Click-target data:
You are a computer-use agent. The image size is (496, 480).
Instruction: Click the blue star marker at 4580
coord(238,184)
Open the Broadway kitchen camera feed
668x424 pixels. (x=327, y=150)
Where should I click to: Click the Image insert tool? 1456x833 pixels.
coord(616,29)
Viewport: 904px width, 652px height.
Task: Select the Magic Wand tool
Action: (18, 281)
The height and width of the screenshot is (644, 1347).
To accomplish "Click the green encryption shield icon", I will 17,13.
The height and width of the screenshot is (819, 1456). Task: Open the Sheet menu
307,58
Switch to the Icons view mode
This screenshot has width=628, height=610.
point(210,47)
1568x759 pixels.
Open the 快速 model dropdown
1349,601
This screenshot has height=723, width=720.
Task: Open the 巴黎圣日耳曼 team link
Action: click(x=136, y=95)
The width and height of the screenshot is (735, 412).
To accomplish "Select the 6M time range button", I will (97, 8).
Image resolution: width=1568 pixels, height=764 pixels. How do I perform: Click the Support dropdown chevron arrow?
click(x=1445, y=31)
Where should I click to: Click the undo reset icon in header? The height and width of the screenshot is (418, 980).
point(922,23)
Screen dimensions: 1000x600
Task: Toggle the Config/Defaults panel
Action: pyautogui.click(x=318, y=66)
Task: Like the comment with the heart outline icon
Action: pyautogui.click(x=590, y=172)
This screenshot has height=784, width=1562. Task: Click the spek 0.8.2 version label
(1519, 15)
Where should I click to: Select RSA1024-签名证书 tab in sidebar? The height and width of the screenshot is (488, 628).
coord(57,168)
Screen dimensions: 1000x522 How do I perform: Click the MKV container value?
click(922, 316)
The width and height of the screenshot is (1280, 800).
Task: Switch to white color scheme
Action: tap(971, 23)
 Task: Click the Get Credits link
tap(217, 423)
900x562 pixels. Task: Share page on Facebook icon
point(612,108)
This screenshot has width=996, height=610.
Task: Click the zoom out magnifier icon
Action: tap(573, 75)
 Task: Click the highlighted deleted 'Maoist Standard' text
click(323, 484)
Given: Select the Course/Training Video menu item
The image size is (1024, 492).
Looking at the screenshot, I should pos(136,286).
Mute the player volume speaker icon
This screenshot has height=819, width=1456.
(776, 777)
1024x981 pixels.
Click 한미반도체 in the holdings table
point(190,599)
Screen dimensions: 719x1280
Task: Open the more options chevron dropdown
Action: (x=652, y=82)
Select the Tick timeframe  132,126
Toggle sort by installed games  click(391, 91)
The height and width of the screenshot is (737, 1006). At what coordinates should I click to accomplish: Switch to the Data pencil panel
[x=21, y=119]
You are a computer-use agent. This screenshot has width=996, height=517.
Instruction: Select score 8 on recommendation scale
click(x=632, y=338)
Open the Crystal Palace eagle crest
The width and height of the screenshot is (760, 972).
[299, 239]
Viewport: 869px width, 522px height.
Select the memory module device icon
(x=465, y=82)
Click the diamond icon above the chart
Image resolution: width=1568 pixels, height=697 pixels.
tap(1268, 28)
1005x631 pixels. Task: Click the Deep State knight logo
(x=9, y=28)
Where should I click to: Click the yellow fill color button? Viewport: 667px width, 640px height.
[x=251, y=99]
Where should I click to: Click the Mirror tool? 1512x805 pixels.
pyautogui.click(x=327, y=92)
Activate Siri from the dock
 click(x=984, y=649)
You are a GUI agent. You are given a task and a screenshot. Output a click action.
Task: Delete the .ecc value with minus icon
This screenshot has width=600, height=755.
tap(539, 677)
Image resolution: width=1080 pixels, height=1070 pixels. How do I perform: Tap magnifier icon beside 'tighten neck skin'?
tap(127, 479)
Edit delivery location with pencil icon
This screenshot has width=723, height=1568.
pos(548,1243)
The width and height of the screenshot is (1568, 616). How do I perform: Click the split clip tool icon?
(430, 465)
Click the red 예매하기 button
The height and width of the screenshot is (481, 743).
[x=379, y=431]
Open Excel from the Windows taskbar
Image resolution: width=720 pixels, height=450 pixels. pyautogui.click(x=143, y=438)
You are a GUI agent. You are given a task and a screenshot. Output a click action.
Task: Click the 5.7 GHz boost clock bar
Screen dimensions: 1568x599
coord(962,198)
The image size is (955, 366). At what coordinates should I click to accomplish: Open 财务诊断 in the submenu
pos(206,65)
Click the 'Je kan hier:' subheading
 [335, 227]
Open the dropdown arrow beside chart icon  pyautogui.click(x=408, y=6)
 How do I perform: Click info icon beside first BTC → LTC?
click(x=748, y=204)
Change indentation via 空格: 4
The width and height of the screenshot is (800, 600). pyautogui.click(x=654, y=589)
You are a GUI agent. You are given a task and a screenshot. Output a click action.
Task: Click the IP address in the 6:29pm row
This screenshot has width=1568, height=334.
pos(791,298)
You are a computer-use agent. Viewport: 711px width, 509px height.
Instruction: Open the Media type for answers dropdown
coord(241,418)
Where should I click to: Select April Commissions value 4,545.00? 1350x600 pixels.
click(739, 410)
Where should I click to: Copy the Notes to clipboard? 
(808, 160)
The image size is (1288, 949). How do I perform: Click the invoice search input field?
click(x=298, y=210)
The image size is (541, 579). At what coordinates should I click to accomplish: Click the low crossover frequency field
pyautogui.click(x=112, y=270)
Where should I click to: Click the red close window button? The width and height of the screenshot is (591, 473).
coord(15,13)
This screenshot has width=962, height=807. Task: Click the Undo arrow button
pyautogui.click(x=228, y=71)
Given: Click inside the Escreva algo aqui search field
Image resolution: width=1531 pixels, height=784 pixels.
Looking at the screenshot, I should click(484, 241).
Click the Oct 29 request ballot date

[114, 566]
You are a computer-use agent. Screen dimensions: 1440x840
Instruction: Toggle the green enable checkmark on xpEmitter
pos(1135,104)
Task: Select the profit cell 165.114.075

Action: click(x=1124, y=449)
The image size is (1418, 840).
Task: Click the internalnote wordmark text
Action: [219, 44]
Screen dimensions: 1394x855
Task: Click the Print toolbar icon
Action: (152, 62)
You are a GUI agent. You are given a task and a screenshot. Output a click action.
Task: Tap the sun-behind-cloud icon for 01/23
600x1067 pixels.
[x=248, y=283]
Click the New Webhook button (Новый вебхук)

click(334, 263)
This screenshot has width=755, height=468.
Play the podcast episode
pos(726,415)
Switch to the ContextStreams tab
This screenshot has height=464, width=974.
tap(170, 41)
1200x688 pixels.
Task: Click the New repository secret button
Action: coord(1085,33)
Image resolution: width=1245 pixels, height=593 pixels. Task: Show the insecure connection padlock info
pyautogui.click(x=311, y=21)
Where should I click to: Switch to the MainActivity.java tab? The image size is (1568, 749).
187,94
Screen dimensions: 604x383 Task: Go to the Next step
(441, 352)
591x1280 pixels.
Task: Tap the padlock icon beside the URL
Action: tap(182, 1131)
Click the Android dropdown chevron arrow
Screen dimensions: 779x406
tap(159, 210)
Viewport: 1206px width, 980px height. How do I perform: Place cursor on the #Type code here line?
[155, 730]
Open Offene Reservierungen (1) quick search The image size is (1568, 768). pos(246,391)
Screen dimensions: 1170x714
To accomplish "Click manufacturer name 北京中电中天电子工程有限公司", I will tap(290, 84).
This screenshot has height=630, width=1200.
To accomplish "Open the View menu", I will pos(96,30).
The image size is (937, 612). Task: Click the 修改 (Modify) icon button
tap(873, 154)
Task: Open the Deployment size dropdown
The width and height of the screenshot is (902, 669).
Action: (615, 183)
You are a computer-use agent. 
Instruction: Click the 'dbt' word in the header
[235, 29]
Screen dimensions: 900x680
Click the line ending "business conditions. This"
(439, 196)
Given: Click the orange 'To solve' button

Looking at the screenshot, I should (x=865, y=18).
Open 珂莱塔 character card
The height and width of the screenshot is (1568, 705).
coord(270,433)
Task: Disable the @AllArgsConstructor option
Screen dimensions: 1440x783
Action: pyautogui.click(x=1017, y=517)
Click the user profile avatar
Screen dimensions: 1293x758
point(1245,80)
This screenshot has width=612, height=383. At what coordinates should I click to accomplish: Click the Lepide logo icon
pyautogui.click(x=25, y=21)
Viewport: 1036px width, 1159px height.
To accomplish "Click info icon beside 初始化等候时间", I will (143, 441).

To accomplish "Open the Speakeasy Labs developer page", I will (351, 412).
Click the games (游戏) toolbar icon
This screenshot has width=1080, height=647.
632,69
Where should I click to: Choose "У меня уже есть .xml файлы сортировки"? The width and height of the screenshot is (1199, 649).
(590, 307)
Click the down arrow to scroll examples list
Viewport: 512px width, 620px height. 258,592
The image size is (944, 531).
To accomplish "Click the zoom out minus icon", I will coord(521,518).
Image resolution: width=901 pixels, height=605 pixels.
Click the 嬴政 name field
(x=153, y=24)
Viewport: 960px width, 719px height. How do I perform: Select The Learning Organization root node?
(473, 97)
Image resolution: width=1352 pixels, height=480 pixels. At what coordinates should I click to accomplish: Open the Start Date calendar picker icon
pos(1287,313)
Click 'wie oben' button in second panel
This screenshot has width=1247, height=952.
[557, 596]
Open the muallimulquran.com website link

■ **Task statement**
Can you reproduce, word for word, the part of the records that runs from the line containing "Image resolution: width=901" through the end of the records?

■ **Response to this exercise**
Image resolution: width=901 pixels, height=605 pixels.
Click the 嬴政 name field
(x=153, y=24)
Viewport: 960px width, 719px height. How do I perform: Select The Learning Organization root node?
(473, 97)
Image resolution: width=1352 pixels, height=480 pixels. At what coordinates should I click to accomplish: Open the Start Date calendar picker icon
pos(1287,313)
Click 'wie oben' button in second panel
This screenshot has width=1247, height=952.
[557, 596]
Open the muallimulquran.com website link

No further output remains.